Ce sont des penseurs, à la croisée de l’économie et de la philosophie politique qui ont clairement établi que le développement économique n’en est pas un lorsqu’il développe la pauvreté, et pas simplement la pauvreté matérielle, tel Amartya Sen. Que le développement économique n’a aucune légitimité lorsqu’il est confisqué par une oligarchie, oubliant que la justice est le fondement d’une démocratie, tel John Rawls.
Travaux et recherches continuent. Ce qui est sûr, c’est qu’il devient urgent de rétablir et d’élargir les libertés publiques, et, en interaction, de mettre l’économie, la richesse collective en fait, hors de portée des "prédateurs-spéculateurs" pour que les citoyens en gardent le contrôle. Beaucoup d’efforts et de luttes, devant nous, afin d’enrayer la course de nos sociétés vers un régime politique totalitaire. Ce "Libéralisme" fondé sur le culte de la loi du plus fort et de l’argent-roi, au service d’une caste privilégiée.
Mais, au-delà de cette critique, l’ouvrage de Naomi Klein est une contribution indispensable à la remise en cause des dérives de la gestion économique et sociale de nos sociétés. Lecture d’autant plus nécessaire, qu’on assiste à un renforcement, en France, des mesures visant au démantèlement de tous les avantages sociaux, acquis après plusieurs siècles de luttes. Conjointement à l’octroi incessant de faveurs à l’égard de l’oligarchie.
Avec le support d’une propagande écrasante de culpabilisation, dans le genre : " les français ont peur de l’innovation, de la croissance, donc du Libéralisme Economique", ces" frileux", ces "paresseux", pour ne pas employer le mot en usage dans les salons, ces "idiots" (pour rester poli)...
Propagande parallèle à une volonté de supprimer tout ce qui serait assimilable à une mesure de régulation, de contrôle ou même de précaution, relevant du fonctionnement du système économique. C’est le : "Vive la diffusion et l’octroi du monopole des OGM aux mafias de l’Agrobusiness !", ou "Gloire à la multiplication des hypermarchés et des grandes surfaces !", ou encore…
Leur credo : "No limit"…
(1) Précisons que cela est dû davantage aux réticences des maisons d’édition qui savent que ce type d’ouvrages ne fera pas l’objet de "couvertures médiatiques", et donc peu de ventes, qu’à l’absence de talents ou de volontés chez des auteurs français.

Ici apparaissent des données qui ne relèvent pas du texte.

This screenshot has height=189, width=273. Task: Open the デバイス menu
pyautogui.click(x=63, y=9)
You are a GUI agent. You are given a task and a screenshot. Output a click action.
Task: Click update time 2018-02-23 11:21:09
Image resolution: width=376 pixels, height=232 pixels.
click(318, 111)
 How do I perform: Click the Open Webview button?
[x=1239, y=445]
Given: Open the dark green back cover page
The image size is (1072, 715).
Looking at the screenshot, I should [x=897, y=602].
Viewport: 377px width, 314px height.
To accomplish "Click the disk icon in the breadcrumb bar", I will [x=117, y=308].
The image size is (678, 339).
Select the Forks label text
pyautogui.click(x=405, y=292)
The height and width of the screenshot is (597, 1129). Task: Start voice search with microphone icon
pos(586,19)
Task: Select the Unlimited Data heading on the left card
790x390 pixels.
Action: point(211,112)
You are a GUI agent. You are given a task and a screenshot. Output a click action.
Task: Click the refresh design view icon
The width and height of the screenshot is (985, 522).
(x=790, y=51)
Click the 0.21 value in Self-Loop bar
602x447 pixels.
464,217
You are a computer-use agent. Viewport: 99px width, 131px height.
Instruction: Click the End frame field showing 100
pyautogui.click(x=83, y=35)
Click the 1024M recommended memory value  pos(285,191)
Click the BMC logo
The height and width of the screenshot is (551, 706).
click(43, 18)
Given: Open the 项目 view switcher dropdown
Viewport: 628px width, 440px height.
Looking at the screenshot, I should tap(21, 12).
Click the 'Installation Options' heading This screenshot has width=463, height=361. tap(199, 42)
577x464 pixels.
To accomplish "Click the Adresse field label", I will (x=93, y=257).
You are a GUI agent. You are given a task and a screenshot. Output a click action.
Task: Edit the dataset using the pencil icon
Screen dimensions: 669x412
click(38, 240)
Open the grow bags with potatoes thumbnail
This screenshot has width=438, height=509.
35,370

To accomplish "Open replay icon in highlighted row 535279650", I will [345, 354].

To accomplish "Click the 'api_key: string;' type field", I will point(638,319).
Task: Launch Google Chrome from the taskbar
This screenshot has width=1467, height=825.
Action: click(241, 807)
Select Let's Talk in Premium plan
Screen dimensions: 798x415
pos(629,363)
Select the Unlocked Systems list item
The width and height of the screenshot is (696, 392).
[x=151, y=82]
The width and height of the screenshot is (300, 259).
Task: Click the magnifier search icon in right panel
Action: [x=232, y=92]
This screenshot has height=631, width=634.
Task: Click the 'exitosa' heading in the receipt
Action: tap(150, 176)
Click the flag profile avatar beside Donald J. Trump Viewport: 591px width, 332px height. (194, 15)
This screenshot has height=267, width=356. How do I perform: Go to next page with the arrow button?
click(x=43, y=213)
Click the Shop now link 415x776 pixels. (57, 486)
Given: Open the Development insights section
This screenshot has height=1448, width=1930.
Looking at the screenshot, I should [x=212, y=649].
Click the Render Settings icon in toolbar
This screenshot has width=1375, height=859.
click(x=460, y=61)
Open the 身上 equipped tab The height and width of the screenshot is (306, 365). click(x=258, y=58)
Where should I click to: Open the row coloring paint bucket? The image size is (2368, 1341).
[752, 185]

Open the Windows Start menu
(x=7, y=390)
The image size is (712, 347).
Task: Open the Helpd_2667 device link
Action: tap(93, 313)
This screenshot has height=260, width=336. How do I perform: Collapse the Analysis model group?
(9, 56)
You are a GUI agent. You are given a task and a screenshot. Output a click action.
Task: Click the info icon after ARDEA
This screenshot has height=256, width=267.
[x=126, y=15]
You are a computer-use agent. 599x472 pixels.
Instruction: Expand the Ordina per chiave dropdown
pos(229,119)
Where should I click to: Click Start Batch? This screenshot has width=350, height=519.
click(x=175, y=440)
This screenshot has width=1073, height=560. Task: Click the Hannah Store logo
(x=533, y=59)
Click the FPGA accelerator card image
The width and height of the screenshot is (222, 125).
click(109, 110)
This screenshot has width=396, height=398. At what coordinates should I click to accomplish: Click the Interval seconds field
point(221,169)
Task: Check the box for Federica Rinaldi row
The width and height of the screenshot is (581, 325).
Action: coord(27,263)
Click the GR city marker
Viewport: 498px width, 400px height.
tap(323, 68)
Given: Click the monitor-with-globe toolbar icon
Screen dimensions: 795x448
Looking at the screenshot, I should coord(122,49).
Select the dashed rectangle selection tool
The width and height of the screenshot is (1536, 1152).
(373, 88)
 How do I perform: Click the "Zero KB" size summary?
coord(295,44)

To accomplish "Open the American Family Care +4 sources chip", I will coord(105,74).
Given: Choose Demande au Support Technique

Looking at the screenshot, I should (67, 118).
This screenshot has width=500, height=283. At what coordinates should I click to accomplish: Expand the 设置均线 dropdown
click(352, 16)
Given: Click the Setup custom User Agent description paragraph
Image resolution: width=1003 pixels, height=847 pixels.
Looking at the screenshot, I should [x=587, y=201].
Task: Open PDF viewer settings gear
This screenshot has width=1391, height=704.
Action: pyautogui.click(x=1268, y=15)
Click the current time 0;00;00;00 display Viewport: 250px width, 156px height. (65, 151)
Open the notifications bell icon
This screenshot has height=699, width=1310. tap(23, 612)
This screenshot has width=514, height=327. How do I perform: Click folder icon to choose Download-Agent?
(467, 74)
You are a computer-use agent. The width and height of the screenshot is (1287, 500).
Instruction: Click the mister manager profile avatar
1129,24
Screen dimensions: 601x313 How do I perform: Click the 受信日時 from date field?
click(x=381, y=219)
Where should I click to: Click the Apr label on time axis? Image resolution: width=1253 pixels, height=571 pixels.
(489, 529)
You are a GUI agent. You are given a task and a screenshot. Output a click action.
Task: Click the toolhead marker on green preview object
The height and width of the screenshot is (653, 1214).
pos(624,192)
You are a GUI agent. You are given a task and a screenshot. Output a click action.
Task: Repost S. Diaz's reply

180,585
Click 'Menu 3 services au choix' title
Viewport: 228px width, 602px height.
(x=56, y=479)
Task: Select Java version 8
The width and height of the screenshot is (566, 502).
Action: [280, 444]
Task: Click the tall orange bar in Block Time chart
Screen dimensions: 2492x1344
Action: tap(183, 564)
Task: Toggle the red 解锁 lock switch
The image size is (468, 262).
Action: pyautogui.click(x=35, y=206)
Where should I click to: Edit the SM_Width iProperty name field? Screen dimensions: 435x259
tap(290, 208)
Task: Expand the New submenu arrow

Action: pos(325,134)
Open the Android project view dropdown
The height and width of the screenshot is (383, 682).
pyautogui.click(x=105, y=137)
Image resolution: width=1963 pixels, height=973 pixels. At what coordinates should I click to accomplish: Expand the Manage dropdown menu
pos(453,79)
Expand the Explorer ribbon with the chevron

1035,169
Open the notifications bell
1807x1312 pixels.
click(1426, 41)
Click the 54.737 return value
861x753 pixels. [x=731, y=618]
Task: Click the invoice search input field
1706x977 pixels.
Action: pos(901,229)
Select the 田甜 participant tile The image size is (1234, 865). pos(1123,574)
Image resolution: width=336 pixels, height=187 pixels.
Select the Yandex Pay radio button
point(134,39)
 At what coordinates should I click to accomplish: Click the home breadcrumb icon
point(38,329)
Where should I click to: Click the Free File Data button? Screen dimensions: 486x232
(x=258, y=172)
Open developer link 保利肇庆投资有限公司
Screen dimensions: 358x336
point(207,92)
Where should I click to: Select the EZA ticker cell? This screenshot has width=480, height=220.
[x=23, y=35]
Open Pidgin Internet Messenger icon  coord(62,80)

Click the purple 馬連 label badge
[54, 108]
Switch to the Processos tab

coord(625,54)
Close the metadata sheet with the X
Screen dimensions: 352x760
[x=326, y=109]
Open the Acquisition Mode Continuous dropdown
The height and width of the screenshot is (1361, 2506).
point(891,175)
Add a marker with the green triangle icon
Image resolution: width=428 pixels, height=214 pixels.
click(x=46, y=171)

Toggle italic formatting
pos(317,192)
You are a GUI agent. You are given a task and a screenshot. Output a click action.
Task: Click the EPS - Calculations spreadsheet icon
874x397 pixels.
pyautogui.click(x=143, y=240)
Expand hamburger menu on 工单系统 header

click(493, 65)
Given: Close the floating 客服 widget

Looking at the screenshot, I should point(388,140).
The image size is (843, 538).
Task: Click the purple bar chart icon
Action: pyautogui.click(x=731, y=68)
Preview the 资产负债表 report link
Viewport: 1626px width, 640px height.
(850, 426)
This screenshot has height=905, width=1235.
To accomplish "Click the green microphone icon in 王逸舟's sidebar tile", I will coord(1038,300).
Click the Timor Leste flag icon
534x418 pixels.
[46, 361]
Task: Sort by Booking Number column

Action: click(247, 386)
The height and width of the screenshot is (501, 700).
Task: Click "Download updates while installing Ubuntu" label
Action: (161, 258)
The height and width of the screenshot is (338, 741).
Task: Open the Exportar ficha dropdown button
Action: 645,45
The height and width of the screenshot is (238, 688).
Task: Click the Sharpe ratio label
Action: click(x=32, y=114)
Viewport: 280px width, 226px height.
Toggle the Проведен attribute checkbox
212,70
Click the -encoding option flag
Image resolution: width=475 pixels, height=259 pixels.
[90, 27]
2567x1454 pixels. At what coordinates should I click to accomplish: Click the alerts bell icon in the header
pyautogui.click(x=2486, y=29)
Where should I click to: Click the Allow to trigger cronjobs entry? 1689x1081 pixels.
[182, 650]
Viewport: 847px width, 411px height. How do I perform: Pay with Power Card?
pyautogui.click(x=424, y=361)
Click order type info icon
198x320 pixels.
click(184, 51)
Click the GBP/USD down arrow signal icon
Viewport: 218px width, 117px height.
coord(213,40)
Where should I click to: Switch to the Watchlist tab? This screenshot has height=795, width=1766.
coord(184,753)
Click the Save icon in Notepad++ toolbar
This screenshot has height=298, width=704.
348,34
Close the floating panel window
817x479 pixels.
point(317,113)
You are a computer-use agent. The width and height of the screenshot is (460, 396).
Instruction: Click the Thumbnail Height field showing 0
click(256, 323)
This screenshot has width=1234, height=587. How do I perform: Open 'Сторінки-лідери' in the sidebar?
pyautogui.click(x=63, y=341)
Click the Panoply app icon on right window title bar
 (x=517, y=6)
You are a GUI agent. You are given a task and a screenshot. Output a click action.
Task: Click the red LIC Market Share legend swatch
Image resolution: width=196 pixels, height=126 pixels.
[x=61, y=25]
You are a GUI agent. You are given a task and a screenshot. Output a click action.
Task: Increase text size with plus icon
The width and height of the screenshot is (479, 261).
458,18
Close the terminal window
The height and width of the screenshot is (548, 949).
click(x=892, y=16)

(2) Les éditeurs changent suivant les pays. L’édition que j’ai entre les mains est celle de Londres, sortie le 18 septembre dernier chez Penguin Books. On pourrait traduire le titre par : La Doctrine du Choc Thérapeutique – L’Essor du Capitalisme fondé sur l’exploitation des catastrophes.
(3) Titre original : No Logo – Taking Aim at the Brand Bullies.
(4) Elle a été invitée, entre autres universités, à donner des conférences sur la mondialisation dans la prestigieuse école où l’on enseigne l’Economie : la London School of Economics.
(6) Court-métrage d’Alfonso Cuarón et de Naomi Klein, dirigé par Jonás Cuarón. Sélectionné pour les Festivals de Venise et de Toronto.
(7) Un exemple parmi une multitude : les salaires des dirigeants d’entreprises qui étaient en moyenne 43 fois celui des salariés en 1980, atteignent le multiple de 411 fois en 2005 (p. 444- Op. Cit.). Sans parler de la rémunération des capitaux spéculatifs (Bourse et autres rouages de l’économie-casino) ou les multiples (hors impôts) sont faramineux…
(8) Milton Friedman : "Only a crisis actual or perceived produces real change".
(9) “A war for freedom and against tyranny… A war against nihilists, against agents of destruction whose only objective is destruction itself, although they disguise this with social crusades”, p.96 – Op. Cit.
(10) “Democracy Born in Chains” – p. 194, Op. Cit.